The lines to reproduce run from the one containing "Task: Click the chevron arrow next to NFL" through the final line of the entries; write them out exactly and add nothing.

================

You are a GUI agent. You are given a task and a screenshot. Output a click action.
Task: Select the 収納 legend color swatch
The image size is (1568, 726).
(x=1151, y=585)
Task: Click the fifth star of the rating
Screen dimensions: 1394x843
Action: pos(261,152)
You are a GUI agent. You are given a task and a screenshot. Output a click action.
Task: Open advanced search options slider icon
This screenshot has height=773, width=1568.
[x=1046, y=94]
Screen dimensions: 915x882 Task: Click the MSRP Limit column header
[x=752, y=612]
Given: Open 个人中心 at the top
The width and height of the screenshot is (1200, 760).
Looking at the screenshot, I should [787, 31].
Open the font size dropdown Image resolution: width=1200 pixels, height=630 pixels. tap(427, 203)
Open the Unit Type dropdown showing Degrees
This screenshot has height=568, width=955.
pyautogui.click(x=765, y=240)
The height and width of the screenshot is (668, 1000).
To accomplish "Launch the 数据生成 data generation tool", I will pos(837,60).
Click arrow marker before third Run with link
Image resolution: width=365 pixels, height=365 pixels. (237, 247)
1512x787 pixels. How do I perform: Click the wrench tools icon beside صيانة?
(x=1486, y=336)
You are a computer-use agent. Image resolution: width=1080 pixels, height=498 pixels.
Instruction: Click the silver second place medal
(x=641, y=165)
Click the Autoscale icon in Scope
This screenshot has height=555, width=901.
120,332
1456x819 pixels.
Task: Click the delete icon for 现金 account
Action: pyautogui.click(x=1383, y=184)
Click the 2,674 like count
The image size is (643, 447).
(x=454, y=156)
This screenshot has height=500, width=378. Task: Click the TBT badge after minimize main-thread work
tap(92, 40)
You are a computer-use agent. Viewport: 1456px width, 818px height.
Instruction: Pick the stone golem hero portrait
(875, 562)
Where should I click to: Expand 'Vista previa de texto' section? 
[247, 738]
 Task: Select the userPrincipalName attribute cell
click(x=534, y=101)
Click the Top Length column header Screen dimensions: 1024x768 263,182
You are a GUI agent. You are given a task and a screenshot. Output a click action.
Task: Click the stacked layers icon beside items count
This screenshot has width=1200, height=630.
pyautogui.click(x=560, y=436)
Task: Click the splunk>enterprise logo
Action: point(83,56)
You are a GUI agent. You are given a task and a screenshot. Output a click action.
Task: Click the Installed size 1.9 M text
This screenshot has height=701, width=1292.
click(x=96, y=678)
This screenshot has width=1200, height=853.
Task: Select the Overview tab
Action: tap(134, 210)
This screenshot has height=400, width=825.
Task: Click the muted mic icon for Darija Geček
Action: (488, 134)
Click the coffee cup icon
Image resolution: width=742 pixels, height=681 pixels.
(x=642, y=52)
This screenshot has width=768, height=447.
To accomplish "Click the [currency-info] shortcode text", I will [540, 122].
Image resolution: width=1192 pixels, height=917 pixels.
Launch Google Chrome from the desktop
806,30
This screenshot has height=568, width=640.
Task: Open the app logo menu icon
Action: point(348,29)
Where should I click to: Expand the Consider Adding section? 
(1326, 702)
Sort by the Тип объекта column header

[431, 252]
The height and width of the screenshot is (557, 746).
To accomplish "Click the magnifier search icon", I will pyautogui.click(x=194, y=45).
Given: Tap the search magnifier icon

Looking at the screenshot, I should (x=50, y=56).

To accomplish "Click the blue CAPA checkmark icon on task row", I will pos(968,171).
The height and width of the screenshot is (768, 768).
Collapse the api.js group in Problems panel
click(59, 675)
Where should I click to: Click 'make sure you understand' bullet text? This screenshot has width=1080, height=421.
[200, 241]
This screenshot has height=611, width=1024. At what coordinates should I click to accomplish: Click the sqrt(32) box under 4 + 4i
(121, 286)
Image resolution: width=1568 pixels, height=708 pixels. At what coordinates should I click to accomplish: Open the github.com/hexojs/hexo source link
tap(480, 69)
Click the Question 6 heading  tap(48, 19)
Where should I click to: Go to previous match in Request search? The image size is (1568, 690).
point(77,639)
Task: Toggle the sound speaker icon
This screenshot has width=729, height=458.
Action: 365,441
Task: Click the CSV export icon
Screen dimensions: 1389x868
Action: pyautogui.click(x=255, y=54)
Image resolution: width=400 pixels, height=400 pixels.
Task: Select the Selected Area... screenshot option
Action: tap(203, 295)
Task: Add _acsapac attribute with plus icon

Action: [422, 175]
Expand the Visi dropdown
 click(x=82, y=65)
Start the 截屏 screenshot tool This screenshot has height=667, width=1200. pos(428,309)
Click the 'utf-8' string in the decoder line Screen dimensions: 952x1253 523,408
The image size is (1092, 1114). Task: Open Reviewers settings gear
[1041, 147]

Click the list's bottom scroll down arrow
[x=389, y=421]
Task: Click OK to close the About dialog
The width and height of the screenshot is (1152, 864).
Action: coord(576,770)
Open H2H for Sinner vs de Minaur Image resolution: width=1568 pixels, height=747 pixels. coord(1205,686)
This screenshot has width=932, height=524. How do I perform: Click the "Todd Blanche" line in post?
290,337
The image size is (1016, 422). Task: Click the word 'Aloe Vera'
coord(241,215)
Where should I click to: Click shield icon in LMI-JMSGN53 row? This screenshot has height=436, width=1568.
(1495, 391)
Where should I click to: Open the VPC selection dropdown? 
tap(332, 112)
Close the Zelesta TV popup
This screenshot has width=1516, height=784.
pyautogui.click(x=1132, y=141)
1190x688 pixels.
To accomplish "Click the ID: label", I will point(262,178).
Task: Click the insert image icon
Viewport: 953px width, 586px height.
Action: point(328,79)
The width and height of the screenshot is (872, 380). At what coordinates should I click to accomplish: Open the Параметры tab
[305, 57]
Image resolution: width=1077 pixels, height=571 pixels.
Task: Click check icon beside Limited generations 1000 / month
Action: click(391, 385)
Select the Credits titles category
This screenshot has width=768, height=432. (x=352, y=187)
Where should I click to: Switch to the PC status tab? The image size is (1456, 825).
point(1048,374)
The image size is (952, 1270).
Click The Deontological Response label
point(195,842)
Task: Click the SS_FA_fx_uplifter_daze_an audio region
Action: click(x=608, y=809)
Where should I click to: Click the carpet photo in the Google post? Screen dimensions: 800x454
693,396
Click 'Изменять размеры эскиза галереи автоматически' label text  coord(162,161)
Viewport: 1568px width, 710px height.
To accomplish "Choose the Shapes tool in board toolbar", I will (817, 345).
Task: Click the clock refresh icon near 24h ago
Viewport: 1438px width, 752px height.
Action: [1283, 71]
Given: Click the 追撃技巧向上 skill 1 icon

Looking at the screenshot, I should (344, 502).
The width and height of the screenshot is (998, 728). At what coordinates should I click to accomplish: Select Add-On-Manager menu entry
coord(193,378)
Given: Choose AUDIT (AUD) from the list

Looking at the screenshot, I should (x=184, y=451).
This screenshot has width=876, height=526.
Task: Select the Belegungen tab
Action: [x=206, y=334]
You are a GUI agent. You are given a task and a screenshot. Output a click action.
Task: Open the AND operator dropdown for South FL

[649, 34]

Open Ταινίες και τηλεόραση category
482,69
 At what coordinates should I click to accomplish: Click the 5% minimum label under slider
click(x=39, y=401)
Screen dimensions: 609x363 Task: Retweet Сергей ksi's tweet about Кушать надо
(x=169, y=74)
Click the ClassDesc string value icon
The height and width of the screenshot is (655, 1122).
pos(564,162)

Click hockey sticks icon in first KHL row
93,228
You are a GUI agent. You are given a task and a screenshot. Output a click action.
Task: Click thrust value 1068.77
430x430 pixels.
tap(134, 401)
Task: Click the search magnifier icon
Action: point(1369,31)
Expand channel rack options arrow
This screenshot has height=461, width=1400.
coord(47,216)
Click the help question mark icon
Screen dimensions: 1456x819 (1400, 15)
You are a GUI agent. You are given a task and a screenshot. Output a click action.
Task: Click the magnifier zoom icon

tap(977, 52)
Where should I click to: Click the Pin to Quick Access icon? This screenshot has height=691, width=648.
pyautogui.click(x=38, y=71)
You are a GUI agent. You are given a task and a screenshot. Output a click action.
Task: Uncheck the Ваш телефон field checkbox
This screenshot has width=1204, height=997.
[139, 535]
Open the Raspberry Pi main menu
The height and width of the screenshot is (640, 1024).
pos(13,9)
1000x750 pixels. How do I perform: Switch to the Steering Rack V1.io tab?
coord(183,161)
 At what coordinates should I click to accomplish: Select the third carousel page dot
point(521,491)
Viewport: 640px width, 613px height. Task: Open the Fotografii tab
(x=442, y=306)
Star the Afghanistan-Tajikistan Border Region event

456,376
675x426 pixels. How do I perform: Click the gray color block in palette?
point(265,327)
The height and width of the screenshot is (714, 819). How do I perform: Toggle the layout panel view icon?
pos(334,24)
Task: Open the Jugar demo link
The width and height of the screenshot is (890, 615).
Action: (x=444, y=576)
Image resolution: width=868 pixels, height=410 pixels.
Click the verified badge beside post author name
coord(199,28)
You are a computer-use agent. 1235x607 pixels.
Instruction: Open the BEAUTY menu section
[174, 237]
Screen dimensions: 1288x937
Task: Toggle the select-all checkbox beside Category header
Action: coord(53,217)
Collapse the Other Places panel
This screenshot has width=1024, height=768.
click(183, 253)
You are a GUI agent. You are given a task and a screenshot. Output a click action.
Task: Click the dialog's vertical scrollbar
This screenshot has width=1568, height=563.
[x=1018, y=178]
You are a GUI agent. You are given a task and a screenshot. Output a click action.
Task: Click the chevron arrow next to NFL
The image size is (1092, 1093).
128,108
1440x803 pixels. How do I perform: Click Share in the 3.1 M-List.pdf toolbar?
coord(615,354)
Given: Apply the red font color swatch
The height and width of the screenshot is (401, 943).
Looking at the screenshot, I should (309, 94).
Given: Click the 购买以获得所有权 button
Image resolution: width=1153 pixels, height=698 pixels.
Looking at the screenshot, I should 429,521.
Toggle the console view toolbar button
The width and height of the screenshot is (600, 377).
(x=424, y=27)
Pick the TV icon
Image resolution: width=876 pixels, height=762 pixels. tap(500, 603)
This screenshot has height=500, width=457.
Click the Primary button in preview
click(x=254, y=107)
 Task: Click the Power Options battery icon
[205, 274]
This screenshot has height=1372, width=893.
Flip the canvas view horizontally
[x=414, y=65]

================

— RESULT FOR THIS TASK —
Task: Click the chevron arrow next to NFL
The image size is (1092, 1093).
128,108
1440x803 pixels. How do I perform: Click Share in the 3.1 M-List.pdf toolbar?
coord(615,354)
Given: Apply the red font color swatch
The height and width of the screenshot is (401, 943).
Looking at the screenshot, I should (309, 94).
Given: Click the 购买以获得所有权 button
Image resolution: width=1153 pixels, height=698 pixels.
Looking at the screenshot, I should 429,521.
Toggle the console view toolbar button
The width and height of the screenshot is (600, 377).
(x=424, y=27)
Pick the TV icon
Image resolution: width=876 pixels, height=762 pixels. tap(500, 603)
This screenshot has height=500, width=457.
Click the Primary button in preview
click(x=254, y=107)
 Task: Click the Power Options battery icon
[205, 274]
This screenshot has height=1372, width=893.
Flip the canvas view horizontally
[x=414, y=65]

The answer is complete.